## [Instruction]
Copy the lines below character for character, from the first one through the line containing "Action: pos(555,245)", including both ends.

>>>

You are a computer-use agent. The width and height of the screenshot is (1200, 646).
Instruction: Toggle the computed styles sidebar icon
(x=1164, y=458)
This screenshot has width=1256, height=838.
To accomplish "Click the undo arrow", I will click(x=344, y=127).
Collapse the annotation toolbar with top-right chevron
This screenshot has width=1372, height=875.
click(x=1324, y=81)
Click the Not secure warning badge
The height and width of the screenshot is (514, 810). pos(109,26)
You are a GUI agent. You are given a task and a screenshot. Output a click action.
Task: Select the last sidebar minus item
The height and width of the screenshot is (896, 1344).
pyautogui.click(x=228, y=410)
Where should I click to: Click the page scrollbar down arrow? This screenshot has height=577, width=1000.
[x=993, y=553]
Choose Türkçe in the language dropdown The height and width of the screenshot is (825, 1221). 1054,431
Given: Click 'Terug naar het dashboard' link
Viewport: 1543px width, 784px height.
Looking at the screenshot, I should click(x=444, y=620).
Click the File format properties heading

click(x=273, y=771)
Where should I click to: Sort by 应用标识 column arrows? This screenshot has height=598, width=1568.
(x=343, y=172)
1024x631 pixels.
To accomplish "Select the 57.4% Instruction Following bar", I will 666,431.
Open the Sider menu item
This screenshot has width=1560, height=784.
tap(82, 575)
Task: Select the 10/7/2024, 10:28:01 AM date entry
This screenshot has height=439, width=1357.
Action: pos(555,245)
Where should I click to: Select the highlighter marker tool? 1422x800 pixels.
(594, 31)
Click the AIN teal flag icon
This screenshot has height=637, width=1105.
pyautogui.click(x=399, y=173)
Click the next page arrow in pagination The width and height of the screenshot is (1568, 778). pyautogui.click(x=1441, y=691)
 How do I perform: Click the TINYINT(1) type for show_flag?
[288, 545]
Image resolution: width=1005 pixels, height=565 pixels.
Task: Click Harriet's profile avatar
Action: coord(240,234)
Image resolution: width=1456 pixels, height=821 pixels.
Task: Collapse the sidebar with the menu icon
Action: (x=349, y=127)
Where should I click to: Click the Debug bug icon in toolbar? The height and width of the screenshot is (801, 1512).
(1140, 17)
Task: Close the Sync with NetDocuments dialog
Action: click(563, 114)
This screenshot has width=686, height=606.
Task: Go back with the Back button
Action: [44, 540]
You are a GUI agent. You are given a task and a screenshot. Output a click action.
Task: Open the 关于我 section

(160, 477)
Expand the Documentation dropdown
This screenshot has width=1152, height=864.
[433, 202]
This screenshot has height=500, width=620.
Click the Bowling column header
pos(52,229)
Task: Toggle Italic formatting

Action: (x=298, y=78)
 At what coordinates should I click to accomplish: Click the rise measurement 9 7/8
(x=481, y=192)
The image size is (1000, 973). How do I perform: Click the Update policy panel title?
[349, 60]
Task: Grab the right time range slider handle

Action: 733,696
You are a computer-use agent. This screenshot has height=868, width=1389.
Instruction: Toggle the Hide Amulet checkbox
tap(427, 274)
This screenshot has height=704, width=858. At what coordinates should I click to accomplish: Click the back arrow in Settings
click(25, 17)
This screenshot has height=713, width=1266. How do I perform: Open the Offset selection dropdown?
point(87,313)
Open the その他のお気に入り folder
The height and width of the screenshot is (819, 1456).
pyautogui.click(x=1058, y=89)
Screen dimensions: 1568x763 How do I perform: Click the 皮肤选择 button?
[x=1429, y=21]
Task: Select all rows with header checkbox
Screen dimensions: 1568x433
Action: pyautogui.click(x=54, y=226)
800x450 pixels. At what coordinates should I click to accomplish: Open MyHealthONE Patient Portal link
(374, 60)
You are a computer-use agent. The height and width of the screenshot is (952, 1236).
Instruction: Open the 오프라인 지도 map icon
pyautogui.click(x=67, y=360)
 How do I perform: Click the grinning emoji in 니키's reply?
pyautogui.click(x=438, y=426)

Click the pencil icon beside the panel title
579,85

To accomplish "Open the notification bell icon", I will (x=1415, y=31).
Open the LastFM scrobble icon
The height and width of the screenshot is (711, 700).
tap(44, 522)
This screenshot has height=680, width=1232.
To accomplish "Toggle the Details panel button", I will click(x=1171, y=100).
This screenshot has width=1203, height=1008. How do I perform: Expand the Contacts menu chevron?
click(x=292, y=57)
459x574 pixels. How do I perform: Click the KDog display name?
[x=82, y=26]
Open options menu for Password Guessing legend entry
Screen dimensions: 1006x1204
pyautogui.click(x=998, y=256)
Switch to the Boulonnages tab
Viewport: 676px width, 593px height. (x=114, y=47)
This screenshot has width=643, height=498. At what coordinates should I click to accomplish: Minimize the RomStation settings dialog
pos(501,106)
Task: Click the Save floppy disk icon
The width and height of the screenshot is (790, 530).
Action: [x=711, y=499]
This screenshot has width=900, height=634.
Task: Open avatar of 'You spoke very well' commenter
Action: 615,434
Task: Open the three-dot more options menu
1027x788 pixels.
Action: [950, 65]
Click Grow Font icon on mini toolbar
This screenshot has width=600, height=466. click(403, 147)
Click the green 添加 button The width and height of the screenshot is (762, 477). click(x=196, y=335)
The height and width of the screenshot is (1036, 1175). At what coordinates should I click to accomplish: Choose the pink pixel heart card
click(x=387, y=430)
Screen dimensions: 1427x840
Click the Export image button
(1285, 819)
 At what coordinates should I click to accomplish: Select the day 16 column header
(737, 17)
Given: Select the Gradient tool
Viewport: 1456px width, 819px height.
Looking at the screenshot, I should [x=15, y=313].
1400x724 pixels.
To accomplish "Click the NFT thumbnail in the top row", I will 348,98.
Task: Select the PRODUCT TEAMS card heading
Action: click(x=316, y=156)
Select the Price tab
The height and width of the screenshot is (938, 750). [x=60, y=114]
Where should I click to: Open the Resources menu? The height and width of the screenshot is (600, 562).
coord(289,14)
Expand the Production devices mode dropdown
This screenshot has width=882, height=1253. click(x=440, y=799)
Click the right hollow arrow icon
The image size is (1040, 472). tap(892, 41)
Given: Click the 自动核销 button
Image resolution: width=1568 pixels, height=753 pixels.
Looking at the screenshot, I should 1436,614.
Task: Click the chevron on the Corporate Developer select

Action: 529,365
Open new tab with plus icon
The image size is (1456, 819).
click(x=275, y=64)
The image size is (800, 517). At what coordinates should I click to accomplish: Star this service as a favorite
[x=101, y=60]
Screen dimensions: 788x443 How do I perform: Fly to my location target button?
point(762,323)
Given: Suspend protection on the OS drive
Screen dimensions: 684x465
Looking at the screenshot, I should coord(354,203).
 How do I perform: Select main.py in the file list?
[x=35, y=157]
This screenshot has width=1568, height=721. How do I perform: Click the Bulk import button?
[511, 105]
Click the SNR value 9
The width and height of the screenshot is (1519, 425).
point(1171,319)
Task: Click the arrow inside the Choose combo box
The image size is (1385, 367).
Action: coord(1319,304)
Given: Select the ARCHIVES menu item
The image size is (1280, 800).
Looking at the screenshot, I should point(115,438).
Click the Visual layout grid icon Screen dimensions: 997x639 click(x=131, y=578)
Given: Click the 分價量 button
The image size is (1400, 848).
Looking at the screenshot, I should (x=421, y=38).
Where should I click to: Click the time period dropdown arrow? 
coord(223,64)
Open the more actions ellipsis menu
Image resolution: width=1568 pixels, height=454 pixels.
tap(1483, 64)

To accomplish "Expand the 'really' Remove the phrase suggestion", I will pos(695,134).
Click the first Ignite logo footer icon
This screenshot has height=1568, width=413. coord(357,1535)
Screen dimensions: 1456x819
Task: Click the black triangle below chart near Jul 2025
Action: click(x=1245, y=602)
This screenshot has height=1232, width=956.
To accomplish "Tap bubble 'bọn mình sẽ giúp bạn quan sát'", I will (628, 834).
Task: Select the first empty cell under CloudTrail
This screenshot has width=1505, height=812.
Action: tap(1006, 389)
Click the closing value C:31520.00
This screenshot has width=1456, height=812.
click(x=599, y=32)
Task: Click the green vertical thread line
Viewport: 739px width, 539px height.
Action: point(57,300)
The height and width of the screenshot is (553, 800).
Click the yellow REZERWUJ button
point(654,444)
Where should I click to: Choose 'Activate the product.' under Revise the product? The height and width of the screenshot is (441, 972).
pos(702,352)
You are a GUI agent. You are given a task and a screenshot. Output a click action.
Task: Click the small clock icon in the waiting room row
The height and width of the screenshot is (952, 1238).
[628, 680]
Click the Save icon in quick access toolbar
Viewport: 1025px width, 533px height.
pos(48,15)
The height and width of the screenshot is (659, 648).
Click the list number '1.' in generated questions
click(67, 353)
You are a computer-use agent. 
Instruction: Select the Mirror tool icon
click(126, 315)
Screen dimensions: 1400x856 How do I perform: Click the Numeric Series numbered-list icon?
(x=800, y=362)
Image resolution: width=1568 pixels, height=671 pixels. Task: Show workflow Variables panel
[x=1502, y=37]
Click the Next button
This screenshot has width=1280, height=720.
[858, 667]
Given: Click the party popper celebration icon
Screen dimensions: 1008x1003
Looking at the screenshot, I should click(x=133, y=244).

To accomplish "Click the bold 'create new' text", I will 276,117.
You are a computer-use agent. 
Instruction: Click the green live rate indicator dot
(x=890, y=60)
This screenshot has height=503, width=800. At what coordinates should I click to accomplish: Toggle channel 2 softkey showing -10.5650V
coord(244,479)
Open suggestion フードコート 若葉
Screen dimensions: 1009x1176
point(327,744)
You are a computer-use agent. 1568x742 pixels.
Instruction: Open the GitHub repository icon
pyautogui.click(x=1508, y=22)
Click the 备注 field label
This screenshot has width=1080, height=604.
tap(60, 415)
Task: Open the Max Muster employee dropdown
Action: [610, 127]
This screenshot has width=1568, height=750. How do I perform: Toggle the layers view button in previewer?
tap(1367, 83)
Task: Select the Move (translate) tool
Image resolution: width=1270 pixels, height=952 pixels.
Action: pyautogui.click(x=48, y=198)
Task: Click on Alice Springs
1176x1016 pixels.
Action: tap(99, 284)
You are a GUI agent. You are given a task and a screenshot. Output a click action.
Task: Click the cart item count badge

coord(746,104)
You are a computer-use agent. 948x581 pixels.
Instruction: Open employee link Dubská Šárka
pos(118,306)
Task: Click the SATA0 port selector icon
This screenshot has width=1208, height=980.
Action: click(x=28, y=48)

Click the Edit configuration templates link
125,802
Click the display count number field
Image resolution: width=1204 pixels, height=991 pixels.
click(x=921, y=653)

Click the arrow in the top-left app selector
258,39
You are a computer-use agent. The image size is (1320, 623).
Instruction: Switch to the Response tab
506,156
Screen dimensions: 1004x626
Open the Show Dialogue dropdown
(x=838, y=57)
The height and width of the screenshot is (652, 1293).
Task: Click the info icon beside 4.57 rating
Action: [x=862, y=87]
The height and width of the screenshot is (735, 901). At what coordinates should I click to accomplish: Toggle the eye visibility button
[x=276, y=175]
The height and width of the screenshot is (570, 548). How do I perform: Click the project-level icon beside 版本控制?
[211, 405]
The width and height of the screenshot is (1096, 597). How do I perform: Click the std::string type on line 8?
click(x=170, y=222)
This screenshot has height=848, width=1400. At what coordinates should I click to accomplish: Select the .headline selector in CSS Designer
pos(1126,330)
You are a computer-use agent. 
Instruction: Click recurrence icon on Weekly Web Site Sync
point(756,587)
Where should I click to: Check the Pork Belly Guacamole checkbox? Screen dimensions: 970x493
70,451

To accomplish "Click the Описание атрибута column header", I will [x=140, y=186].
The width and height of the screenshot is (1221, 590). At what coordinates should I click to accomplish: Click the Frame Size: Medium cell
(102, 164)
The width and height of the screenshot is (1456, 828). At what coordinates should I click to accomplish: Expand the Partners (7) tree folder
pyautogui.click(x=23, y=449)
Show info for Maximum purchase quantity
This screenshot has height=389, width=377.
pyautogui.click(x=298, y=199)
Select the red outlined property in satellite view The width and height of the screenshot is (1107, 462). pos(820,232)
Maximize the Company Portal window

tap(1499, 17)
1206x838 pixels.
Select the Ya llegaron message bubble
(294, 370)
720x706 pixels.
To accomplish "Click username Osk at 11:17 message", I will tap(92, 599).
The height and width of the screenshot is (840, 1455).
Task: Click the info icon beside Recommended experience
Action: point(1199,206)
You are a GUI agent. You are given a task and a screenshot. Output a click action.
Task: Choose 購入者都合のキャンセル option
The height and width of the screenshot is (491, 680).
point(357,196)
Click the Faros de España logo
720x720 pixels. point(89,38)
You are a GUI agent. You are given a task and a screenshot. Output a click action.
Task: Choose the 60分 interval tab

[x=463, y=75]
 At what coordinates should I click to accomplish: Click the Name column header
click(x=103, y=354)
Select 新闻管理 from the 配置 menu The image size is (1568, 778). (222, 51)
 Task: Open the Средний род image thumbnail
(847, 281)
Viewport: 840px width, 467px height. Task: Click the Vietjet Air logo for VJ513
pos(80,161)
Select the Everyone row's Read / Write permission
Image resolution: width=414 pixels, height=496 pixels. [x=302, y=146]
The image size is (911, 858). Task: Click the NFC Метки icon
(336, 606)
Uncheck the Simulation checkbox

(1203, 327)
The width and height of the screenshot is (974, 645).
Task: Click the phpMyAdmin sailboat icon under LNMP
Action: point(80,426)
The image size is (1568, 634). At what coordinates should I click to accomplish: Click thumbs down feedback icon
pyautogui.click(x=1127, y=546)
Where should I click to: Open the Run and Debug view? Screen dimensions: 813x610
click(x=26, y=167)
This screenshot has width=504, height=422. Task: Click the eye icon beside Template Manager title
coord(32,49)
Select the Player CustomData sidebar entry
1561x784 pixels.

<<<

## [Output of the exercise]
You are a computer-use agent. The width and height of the screenshot is (1200, 646).
Instruction: Toggle the computed styles sidebar icon
(x=1164, y=458)
This screenshot has width=1256, height=838.
To accomplish "Click the undo arrow", I will click(x=344, y=127).
Collapse the annotation toolbar with top-right chevron
This screenshot has width=1372, height=875.
click(x=1324, y=81)
Click the Not secure warning badge
The height and width of the screenshot is (514, 810). pos(109,26)
You are a GUI agent. You are given a task and a screenshot. Output a click action.
Task: Select the last sidebar minus item
The height and width of the screenshot is (896, 1344).
pyautogui.click(x=228, y=410)
Where should I click to: Click the page scrollbar down arrow? This screenshot has height=577, width=1000.
[x=993, y=553]
Choose Türkçe in the language dropdown The height and width of the screenshot is (825, 1221). 1054,431
Given: Click 'Terug naar het dashboard' link
Viewport: 1543px width, 784px height.
Looking at the screenshot, I should click(x=444, y=620).
Click the File format properties heading

click(x=273, y=771)
Where should I click to: Sort by 应用标识 column arrows? This screenshot has height=598, width=1568.
(x=343, y=172)
1024x631 pixels.
To accomplish "Select the 57.4% Instruction Following bar", I will 666,431.
Open the Sider menu item
This screenshot has width=1560, height=784.
tap(82, 575)
Task: Select the 10/7/2024, 10:28:01 AM date entry
This screenshot has height=439, width=1357.
Action: pos(555,245)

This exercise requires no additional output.